In this assignment, students demonstrate their understanding of classes and implementing mathematical ideas with object-oriented programming concepts by writing a class that represents a rational number. Students maintain information about the rational number, noting that the number is represented in its reduced form at all times (for which students need to write a recursive subroutine to find the GCD of two integers). Students implement several methods to perform arithmetic operations on rational numbers.

In this assignment, students use an ancient method for finding prime numbers known as the Sieve of Eratosthenes to determine all the prime numbers in a range of numbers. Students being with a list of integers, and maintain an array of booleans to maintain whether a number is prime. This activity is a good introduction to more complex mathematical logic used in programming.

In this activity, students build the game "Pig", and implement a computer player for the game. There are two rounds, where the human plays first in round 1 and the computer plays first in round 2, in order to eliminate any advantage.

In this activity, students exercise their understanding of classes and objects in order to build a class that stores a set of cards. The set of cards is backed by an array, and students implement methods to add and discard cards, check the high and low ranks of the hand, and check if the hand contains a pair, a flush, or a straight. This activity is good for students that are being introduced to classes.

In this assignment, students will be creating mosaics in Python. Students will work to generate tessellations, such as Ring and Hex. Functions must be composed to generate the various images.

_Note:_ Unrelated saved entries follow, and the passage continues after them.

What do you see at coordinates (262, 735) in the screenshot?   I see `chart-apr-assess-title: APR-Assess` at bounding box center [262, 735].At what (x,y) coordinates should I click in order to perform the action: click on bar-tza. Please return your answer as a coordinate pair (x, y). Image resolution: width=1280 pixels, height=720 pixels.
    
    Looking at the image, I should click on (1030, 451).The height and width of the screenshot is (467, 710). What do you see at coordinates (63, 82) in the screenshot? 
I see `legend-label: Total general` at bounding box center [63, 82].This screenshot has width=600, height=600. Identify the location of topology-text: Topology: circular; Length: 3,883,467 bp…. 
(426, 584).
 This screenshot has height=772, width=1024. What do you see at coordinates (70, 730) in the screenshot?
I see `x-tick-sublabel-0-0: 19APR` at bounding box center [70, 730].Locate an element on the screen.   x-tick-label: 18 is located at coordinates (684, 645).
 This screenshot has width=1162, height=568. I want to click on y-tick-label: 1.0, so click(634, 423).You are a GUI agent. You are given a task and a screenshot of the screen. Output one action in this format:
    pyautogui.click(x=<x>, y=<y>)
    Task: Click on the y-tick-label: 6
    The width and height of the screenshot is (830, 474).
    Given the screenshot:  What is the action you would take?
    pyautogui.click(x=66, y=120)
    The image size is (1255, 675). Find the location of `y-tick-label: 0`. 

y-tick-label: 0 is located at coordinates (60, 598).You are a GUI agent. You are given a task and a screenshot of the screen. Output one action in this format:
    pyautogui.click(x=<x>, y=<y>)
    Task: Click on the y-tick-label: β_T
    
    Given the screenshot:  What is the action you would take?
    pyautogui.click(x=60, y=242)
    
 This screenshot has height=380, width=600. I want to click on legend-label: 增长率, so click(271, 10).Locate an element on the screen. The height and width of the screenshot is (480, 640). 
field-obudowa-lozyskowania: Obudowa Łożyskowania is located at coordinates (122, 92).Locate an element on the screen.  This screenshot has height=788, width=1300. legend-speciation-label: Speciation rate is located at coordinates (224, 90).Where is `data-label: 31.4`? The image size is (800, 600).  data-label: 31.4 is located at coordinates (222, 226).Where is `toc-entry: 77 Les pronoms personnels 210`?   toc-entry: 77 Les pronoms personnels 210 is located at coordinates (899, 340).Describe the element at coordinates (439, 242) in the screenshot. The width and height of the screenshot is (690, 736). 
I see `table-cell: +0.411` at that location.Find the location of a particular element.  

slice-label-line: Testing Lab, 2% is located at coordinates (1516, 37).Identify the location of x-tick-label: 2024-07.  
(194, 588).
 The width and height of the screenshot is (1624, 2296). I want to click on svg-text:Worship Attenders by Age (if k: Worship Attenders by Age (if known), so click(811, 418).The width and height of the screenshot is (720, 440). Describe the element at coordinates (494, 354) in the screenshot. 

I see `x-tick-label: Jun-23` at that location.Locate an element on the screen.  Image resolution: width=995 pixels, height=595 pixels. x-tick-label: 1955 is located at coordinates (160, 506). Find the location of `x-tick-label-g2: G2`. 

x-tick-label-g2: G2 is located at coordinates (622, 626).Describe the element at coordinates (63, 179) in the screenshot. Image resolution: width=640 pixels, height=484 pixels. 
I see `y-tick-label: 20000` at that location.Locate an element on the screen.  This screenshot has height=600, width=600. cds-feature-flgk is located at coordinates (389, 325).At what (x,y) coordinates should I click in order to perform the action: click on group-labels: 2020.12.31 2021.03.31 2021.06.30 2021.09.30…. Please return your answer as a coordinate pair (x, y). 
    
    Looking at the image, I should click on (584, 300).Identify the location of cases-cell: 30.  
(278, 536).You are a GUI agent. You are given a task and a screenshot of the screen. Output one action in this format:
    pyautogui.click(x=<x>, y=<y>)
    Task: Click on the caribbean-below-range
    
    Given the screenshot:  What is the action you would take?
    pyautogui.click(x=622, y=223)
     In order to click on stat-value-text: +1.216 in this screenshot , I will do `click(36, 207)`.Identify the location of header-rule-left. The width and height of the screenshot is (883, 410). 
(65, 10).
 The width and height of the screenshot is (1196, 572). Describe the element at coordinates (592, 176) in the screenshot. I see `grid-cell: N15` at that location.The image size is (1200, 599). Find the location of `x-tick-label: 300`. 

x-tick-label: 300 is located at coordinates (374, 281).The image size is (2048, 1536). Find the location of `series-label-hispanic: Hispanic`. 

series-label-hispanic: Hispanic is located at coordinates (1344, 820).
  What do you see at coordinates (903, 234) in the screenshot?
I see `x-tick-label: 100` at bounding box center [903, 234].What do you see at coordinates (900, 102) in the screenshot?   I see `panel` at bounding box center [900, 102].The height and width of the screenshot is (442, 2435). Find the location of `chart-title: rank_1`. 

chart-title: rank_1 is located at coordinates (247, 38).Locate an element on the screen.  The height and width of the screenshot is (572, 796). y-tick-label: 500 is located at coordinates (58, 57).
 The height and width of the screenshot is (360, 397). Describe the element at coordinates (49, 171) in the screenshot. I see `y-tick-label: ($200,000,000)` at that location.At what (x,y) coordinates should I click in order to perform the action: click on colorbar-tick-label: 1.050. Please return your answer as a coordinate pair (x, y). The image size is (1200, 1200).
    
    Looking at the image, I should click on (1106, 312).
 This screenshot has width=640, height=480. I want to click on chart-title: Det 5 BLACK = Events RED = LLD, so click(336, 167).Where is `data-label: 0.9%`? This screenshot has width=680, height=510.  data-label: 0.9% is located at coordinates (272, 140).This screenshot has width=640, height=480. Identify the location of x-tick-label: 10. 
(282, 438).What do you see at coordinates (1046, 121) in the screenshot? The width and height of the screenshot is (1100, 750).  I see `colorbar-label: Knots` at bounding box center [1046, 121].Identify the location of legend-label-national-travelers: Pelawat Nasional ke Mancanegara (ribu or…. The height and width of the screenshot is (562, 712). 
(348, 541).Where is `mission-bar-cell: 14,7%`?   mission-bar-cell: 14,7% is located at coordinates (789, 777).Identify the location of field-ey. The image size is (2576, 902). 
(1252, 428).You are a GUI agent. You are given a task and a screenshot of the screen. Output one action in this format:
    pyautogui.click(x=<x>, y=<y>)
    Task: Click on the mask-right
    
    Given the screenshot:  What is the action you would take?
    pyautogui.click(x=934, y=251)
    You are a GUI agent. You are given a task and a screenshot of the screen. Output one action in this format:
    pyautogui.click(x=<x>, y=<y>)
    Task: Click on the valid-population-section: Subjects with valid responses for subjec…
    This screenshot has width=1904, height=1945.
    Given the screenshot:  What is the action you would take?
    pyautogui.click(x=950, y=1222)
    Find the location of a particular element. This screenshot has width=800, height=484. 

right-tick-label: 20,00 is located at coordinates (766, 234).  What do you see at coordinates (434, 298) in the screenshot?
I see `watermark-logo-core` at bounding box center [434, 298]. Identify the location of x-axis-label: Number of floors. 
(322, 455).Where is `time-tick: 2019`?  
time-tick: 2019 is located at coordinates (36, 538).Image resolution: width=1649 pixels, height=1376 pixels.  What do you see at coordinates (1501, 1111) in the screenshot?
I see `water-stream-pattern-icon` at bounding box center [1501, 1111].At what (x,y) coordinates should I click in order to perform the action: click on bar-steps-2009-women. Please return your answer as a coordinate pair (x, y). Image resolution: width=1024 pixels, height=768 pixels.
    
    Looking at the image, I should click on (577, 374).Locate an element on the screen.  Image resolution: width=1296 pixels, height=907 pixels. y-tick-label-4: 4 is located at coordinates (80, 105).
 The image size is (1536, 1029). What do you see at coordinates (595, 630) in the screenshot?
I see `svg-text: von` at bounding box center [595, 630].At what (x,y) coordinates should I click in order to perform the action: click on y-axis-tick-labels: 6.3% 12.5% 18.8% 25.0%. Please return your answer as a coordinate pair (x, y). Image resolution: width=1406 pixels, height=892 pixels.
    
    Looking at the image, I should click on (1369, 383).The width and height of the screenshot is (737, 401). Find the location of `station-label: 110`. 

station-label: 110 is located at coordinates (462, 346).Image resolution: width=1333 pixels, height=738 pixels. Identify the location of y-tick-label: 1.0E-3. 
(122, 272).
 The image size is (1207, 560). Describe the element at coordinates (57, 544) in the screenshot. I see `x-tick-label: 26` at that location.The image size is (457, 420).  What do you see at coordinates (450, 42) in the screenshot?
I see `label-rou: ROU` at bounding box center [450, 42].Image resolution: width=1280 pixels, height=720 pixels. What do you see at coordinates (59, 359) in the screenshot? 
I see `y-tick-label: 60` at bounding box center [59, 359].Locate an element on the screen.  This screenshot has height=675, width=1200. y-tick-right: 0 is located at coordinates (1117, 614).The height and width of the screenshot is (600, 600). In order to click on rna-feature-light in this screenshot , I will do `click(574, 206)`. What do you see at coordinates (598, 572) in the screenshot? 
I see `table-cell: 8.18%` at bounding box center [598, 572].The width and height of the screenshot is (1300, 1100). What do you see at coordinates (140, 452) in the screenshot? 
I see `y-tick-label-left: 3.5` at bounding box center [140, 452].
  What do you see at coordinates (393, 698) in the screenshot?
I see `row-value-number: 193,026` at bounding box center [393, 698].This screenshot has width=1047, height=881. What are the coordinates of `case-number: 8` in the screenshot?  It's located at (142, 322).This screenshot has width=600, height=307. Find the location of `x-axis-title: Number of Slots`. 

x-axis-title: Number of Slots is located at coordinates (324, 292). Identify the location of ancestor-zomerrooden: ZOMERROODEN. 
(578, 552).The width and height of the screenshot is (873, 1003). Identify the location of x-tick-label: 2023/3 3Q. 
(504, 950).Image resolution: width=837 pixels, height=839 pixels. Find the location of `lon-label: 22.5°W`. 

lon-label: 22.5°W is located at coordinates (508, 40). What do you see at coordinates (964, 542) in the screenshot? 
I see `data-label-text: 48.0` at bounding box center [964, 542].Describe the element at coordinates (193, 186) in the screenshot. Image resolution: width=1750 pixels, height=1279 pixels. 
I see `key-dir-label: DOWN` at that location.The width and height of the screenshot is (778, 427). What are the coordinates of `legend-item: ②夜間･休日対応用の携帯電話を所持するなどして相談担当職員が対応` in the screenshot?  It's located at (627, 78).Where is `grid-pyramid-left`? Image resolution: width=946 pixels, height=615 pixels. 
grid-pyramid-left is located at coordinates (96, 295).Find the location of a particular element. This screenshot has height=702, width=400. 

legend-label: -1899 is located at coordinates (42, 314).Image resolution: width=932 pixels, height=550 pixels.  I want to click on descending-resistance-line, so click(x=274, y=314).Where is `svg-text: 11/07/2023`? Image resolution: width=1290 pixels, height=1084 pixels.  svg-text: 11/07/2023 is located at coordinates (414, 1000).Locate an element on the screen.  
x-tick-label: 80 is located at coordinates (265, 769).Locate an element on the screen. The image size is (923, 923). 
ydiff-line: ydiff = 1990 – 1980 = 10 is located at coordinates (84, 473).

In this lab, students work to explore the basics of working with an integrated development environment (IDE). Using the Eclipse IDE, students create a project, add a package, insert some code, implement some methods, and do some refactoring.

In this lab, students work to design, develop, and debug a game. In particular, students must use UML and pseudocode to create 'Connect 4' (a popular board game). The methods should be designed to handle the complexity of the potential game moves and the student must clearly illustrate how their program design accounts for the various conditions under which this scenario occurs.

In this lab, students work to create a square with Turtle graphics and pseudocode. Using the Turtle class in Java, students must create a 'filled-in square.' To start, students must create the program using pseudocode and then, after the algorithm for creating the shape has been defined, write the actual algorithm.

In this lab, students work to create a 'painting' program. The Java program must use variables and methods to store values and perform actions, respectively, for painting. To abstract this idea beyond custom methods, students must create interfaces. Specifically, students are to create an interface where the user can (and must) implement all methods in that interface.

In this lab, students work collaboratively to create graphical representations of class relationships. Using UML and Java, students must build containment diagrams (shows an instance or instances of classes that are contained, or instantiated, within the class) and inheritance diagrams (shows how one or more class extends, or inherits, from the class to which the arrow is pointing).